There are serious challenges on the horizon, and each requires us to make choices about the kind of country we want to leave to our children and grandchildren – choices about the economy, environment, education, innovation and immigration.
For too long, we’ve avoided making the truly hard choices. We’ve instead chosen to study the problems, and then, for good measure, studied them again. We suffer from analysis paralysis. The only thing created is the illusion of action.
The absence of nation-building isn’t attributable to a lack of plans. Every government, and countless private-sector entities, have libraries full of plans, and many of them have “2020” in their titles. Well, 2020 is now just eight months away.
The absence of nation-building is due to a lack of political will. That’s not a partisan comment, as every party finds itself in the same position. It’s a systemic problem, in that politicians are no longer capable of exercising their political authority.

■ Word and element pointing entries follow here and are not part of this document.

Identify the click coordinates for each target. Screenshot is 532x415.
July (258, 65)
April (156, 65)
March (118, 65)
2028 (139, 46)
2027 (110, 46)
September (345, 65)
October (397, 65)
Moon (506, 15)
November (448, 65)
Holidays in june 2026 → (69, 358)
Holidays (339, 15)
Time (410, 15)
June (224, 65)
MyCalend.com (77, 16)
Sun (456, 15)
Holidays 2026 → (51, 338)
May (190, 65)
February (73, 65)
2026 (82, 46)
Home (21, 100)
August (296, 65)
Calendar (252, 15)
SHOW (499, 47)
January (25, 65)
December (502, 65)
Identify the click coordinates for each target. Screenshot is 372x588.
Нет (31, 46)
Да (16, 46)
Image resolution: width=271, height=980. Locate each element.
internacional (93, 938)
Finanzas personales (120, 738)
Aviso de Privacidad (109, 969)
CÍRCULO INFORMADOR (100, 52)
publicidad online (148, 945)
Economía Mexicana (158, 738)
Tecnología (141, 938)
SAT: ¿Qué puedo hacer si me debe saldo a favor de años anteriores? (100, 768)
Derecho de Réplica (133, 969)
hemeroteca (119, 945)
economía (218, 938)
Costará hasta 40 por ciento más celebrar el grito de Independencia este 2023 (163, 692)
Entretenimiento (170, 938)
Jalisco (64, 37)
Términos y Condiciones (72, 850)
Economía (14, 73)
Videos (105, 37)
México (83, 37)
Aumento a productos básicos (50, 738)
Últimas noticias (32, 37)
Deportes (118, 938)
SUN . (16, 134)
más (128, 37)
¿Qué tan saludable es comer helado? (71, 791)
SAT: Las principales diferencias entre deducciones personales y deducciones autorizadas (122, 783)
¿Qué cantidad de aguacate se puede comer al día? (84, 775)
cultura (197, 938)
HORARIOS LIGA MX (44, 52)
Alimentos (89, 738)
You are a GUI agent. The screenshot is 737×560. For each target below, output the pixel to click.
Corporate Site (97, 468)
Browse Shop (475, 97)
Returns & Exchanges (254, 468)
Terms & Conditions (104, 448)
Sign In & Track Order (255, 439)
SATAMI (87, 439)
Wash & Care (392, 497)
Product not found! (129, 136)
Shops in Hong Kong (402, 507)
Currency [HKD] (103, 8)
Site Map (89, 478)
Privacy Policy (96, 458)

Today, any voter can talk, text or exchange tweets with anyone else – including decision-makers. This has shifted power from institutions to individuals, even on questions where the broader public interest should supersede personal preferences.
The procedural obstacles we’ve put in place make it possible for a handful of individuals to hold up initiatives endorsed by most Canadians. Important projects, programs and policies can be delayed until supporters give up and move on.
To be sure, there are times when small groups of people bring forward genuine and legitimate concerns that must be addressed. When this happens, we should pause to consider good-faith arguments advanced on their merits.
Yet, the political pendulum has swung too far to one extreme. For the good of the country, it must swing back to a point where reasonable and rational compromises between institutions and individuals can occur – or be imposed and enforced.
Does this mean that some people won’t get their way? Absolutely. Does this mean that every idea should be acted upon? Absolutely not. There will be winners and losers, and while that might seem unfair, it is how things work in the real world.
Team Canada is competing in the toughest division of the global league – the Group of 20. In the international economic arena, countries aren’t awarded points for participation, and not everyone gets to hoist the cup.
We’re in the playoffs now and – like the Tampa Bay Lightning and Calgary Flames – Canada can’t assume that its past performance will guarantee us a spot in the next round. China, India, Russia, Brazil and others want to knock us out.
As in hockey, we need all of our stars working as one team to put points on the board. This includes not only the public and private sectors, but also provincial premiers and prime ministers. We don’t have the time for drama in our locker room.
We must work together to build the infrastructure required to take full advantage of the preferential access we have secured in recent trade agreements. We need innovation and immigration strategies to help build the economy of the future.
Canada achieved its standing in the world through hard work, and yet it looks as though we’ve put down our shovel to take a break. Canadians need to hold our leaders to account. We must demand that our national leaders become nation-builders again.